I read the article. She sounds reasonable (even saying that she would not mind limiting magazines to 10 bullets) but the arguments that she used against attempting some gun control are unconvincing. She argues that the ten year ban did not reduce gun violence and that we had mass shootings like Columbine. This argument is so off-target that it makes me wonder if she is arguing in good faith. The fact is that mass shootings generally trended downward in the ten years of the ban(except for the Columbine year) and they have doubled since then. See http://m.washingtonpost.com/blogs/wonkb ... -one-post/

So when the issue is whether mass shootings went down under the ban, she decides to first argue about a different issue (overall gun violence) and then implies that the mass shootings did not go down under the gun ban (not true) and does not mention that mass shootings have doubled since it ended. She should have made an argument about causation

She argues that gun owners have a legitimate basis for fearing that gun control proponents would not stop at banning assault weapons and would eventually try to seize all guns. But when she argues that the only effective way to stop the shootings is to ban all guns, she says that would never happen (apart from the Supreme Court) because too many oppose it. See the contradiction? No reason to worry about a slippery slope into banning all guns when you ban some when there is a bedrock of support for the 2nd Amendment.

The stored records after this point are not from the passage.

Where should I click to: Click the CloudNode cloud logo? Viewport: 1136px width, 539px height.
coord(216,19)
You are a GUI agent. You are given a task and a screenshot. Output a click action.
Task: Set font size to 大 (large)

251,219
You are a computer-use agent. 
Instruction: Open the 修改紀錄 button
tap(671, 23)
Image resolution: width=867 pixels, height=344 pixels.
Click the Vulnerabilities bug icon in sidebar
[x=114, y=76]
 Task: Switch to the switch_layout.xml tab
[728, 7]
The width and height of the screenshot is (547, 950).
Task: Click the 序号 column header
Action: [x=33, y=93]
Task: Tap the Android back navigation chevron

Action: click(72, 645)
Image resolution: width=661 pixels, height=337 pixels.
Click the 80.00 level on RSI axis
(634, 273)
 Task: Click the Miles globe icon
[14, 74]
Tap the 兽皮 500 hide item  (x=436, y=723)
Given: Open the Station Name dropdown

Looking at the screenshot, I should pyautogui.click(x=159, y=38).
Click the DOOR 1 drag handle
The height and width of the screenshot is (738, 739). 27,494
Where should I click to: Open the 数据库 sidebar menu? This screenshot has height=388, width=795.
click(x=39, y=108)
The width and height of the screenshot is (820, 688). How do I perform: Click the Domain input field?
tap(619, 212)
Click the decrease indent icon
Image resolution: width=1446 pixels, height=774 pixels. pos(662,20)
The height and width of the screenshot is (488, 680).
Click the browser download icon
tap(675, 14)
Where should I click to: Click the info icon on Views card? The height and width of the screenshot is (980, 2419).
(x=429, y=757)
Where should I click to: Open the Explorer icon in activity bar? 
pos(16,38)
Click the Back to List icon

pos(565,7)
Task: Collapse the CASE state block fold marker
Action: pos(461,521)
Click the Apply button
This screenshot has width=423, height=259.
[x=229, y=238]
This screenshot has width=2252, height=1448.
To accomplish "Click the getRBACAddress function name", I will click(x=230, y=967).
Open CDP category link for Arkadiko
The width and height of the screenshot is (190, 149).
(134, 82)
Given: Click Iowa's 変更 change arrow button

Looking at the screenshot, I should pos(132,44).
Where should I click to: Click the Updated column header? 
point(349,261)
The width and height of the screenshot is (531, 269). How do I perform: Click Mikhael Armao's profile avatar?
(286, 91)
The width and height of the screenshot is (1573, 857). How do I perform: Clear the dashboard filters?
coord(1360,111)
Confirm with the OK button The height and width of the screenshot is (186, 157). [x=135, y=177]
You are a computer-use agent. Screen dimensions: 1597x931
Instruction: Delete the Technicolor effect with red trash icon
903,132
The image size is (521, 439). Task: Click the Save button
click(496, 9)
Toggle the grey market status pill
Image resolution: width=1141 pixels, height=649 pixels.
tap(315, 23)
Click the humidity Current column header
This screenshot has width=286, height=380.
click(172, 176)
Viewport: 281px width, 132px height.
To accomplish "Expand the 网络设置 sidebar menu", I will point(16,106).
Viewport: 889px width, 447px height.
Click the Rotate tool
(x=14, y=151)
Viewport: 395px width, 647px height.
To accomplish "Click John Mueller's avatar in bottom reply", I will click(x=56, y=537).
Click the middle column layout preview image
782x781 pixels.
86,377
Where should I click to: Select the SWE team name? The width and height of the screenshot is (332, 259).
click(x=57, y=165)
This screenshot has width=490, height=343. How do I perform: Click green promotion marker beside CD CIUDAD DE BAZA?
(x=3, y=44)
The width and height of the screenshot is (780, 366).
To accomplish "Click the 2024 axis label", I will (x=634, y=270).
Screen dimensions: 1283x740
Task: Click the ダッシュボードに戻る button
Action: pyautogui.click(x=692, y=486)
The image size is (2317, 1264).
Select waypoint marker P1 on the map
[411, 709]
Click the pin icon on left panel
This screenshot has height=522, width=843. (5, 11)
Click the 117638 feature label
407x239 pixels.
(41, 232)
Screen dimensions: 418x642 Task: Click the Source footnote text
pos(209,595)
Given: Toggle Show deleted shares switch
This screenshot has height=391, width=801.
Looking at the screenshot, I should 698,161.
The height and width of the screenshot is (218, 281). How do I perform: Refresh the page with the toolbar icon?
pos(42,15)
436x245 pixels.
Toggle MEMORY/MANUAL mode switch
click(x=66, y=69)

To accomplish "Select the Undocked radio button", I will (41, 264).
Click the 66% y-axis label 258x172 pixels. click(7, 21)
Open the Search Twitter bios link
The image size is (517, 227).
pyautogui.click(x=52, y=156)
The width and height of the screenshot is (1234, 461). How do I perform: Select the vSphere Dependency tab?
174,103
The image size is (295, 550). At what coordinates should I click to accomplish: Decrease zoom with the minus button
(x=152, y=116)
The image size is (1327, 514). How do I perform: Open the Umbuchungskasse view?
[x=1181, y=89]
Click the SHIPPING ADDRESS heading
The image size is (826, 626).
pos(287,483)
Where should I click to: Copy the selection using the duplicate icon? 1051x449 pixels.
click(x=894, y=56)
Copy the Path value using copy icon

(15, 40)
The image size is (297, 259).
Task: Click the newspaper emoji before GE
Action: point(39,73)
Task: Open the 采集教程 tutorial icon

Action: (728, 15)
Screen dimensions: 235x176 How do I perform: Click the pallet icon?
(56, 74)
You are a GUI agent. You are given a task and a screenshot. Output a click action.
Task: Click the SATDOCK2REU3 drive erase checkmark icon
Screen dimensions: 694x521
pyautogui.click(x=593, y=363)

She notes that part of the motivation of these shooters is the exercise of power, but fails to even note that having powerful weapons with large magazines may contribute to giving these shooters the feeling of power necessary to do the shooting
She says even with smaller magazines shooters can change them quickly,but neglects to point out the Arizona shooter was only stopped when he had to reload

She does (weakly) make the argument that the overall homicide rate woul go down if guns were outlawed, though it is not clear that she believes it would outweigh defensive uses of guns.

The best argument you can honestly make is that (1) mass shooting deaths make up a small percentage of overall gun deaths and that it is difficult to prove causation with regard to the prior gun ban (because of limited data and the difficulty of controlling for other variables). The arguments she did make were mostly specious.